## Start Material supplied
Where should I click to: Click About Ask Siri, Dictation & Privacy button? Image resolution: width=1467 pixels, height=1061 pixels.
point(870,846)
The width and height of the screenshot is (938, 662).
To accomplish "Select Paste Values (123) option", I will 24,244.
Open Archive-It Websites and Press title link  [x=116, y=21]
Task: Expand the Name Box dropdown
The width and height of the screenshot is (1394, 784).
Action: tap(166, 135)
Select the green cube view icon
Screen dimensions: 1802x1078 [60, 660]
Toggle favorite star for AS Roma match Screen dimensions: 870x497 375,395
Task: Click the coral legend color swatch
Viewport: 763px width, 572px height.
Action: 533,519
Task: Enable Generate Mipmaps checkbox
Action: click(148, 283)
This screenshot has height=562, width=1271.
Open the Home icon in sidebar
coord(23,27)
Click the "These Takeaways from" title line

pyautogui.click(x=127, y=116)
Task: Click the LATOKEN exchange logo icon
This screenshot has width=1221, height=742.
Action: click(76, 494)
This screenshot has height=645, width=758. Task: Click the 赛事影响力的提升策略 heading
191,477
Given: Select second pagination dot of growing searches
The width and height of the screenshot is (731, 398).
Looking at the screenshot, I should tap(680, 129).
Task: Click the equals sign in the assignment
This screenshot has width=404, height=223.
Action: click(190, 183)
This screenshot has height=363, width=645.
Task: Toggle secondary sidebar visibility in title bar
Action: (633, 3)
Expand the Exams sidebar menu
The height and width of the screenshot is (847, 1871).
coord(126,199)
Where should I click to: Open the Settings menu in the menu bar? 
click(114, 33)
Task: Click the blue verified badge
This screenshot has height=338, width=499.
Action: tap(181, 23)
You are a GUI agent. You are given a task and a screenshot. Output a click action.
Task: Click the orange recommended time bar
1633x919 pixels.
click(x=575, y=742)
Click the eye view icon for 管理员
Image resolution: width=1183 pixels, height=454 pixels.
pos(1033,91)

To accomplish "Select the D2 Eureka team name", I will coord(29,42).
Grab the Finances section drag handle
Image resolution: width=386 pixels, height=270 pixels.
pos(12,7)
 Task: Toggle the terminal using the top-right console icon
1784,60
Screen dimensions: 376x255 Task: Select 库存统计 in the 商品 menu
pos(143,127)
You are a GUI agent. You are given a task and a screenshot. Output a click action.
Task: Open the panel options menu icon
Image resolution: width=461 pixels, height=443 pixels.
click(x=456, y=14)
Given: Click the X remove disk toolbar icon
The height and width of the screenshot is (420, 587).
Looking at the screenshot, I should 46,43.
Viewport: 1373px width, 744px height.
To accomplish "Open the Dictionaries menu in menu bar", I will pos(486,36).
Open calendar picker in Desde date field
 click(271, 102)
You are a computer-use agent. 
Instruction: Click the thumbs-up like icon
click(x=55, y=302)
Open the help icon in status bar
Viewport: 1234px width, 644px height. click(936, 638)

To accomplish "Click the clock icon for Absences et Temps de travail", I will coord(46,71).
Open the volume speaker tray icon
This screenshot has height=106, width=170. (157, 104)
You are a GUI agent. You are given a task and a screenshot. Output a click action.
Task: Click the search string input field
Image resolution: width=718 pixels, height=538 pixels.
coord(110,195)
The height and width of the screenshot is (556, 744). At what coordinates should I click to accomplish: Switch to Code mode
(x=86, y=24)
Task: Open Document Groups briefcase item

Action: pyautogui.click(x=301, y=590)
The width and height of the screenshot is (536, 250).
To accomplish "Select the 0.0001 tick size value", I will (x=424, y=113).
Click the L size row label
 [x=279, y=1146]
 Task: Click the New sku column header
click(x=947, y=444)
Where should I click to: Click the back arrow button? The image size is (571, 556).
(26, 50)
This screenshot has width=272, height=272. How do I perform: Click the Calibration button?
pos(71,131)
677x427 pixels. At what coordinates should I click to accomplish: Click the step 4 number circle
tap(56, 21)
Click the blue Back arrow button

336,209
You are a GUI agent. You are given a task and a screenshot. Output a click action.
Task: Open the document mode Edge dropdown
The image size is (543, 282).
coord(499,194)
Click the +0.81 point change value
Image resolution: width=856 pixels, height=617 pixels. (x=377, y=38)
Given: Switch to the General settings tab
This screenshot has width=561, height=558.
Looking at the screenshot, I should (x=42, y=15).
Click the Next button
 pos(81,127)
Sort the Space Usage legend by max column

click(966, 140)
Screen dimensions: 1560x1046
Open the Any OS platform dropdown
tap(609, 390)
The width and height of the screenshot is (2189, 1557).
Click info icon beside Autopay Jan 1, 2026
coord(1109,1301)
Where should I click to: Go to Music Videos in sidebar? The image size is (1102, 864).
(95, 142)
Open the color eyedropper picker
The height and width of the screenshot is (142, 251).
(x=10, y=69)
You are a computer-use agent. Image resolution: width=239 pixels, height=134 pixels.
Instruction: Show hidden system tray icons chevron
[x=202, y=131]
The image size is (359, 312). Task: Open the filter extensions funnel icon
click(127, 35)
## End Material supplied
_Short task_:
Write out every line of the material above as a numbered list, leaving out the blank lines.

_Completed exercise_:
1. Where should I click to: Click About Ask Siri, Dictation & Privacy button? Image resolution: width=1467 pixels, height=1061 pixels.
2. point(870,846)
3. The width and height of the screenshot is (938, 662).
4. To accomplish "Select Paste Values (123) option", I will 24,244.
5. Open Archive-It Websites and Press title link  [x=116, y=21]
6. Task: Expand the Name Box dropdown
7. The width and height of the screenshot is (1394, 784).
8. Action: tap(166, 135)
9. Select the green cube view icon
10. Screen dimensions: 1802x1078 [60, 660]
11. Toggle favorite star for AS Roma match Screen dimensions: 870x497 375,395
12. Task: Click the coral legend color swatch
13. Viewport: 763px width, 572px height.
14. Action: 533,519
15. Task: Enable Generate Mipmaps checkbox
16. Action: click(148, 283)
17. This screenshot has height=562, width=1271.
18. Open the Home icon in sidebar
19. coord(23,27)
20. Click the "These Takeaways from" title line
21. pyautogui.click(x=127, y=116)
22. Task: Click the LATOKEN exchange logo icon
23. This screenshot has width=1221, height=742.
24. Action: click(76, 494)
25. This screenshot has height=645, width=758. Task: Click the 赛事影响力的提升策略 heading
26. 191,477
27. Given: Select second pagination dot of growing searches
28. The width and height of the screenshot is (731, 398).
29. Looking at the screenshot, I should tap(680, 129).
30. Task: Click the equals sign in the assignment
31. This screenshot has width=404, height=223.
32. Action: click(190, 183)
33. This screenshot has height=363, width=645.
34. Task: Toggle secondary sidebar visibility in title bar
35. Action: (633, 3)
36. Expand the Exams sidebar menu
37. The height and width of the screenshot is (847, 1871).
38. coord(126,199)
39. Where should I click to: Open the Settings menu in the menu bar? 
40. click(114, 33)
41. Task: Click the blue verified badge
42. This screenshot has height=338, width=499.
43. Action: tap(181, 23)
44. You are a GUI agent. You are given a task and a screenshot. Output a click action.
45. Task: Click the orange recommended time bar
46. 1633x919 pixels.
47. click(x=575, y=742)
48. Click the eye view icon for 管理员
49. Image resolution: width=1183 pixels, height=454 pixels.
50. pos(1033,91)
51. To accomplish "Select the D2 Eureka team name", I will coord(29,42).
52. Grab the Finances section drag handle
53. Image resolution: width=386 pixels, height=270 pixels.
54. pos(12,7)
55.  Task: Toggle the terminal using the top-right console icon
56. 1784,60
57. Screen dimensions: 376x255 Task: Select 库存统计 in the 商品 menu
58. pos(143,127)
59. You are a GUI agent. You are given a task and a screenshot. Output a click action.
60. Task: Open the panel options menu icon
61. Image resolution: width=461 pixels, height=443 pixels.
62. click(x=456, y=14)
63. Given: Click the X remove disk toolbar icon
64. The height and width of the screenshot is (420, 587).
65. Looking at the screenshot, I should 46,43.
66. Viewport: 1373px width, 744px height.
67. To accomplish "Open the Dictionaries menu in menu bar", I will pos(486,36).
68. Open calendar picker in Desde date field
69.  click(271, 102)
70. You are a computer-use agent. 
71. Instruction: Click the thumbs-up like icon
72. click(x=55, y=302)
73. Open the help icon in status bar
74. Viewport: 1234px width, 644px height. click(936, 638)
75. To accomplish "Click the clock icon for Absences et Temps de travail", I will coord(46,71).
76. Open the volume speaker tray icon
77. This screenshot has height=106, width=170. (157, 104)
78. You are a GUI agent. You are given a task and a screenshot. Output a click action.
79. Task: Click the search string input field
80. Image resolution: width=718 pixels, height=538 pixels.
81. coord(110,195)
82. The height and width of the screenshot is (556, 744). At what coordinates should I click to accomplish: Switch to Code mode
83. (x=86, y=24)
84. Task: Open Document Groups briefcase item
85. Action: pyautogui.click(x=301, y=590)
86. The width and height of the screenshot is (536, 250).
87. To accomplish "Select the 0.0001 tick size value", I will (x=424, y=113).
88. Click the L size row label
89.  [x=279, y=1146]
90.  Task: Click the New sku column header
91. click(x=947, y=444)
92. Where should I click to: Click the back arrow button? The image size is (571, 556).
93. (26, 50)
94. This screenshot has width=272, height=272. How do I perform: Click the Calibration button?
95. pos(71,131)
96. 677x427 pixels. At what coordinates should I click to accomplish: Click the step 4 number circle
97. tap(56, 21)
98. Click the blue Back arrow button
99. 336,209
100. You are a GUI agent. You are given a task and a screenshot. Output a click action.
101. Task: Open the document mode Edge dropdown
102. The image size is (543, 282).
103. coord(499,194)
104. Click the +0.81 point change value
105. Image resolution: width=856 pixels, height=617 pixels. (x=377, y=38)
106. Given: Switch to the General settings tab
107. This screenshot has width=561, height=558.
108. Looking at the screenshot, I should (x=42, y=15).
109. Click the Next button
110.  pos(81,127)
111. Sort the Space Usage legend by max column
112. click(966, 140)
113. Screen dimensions: 1560x1046
114. Open the Any OS platform dropdown
115. tap(609, 390)
116. The width and height of the screenshot is (2189, 1557).
117. Click info icon beside Autopay Jan 1, 2026
118. coord(1109,1301)
119. Where should I click to: Go to Music Videos in sidebar? The image size is (1102, 864).
120. (95, 142)
121. Open the color eyedropper picker
122. The height and width of the screenshot is (142, 251).
123. (x=10, y=69)
124. You are a computer-use agent. Image resolution: width=239 pixels, height=134 pixels.
125. Instruction: Show hidden system tray icons chevron
126. [x=202, y=131]
127. The image size is (359, 312). Task: Open the filter extensions funnel icon
128. click(127, 35)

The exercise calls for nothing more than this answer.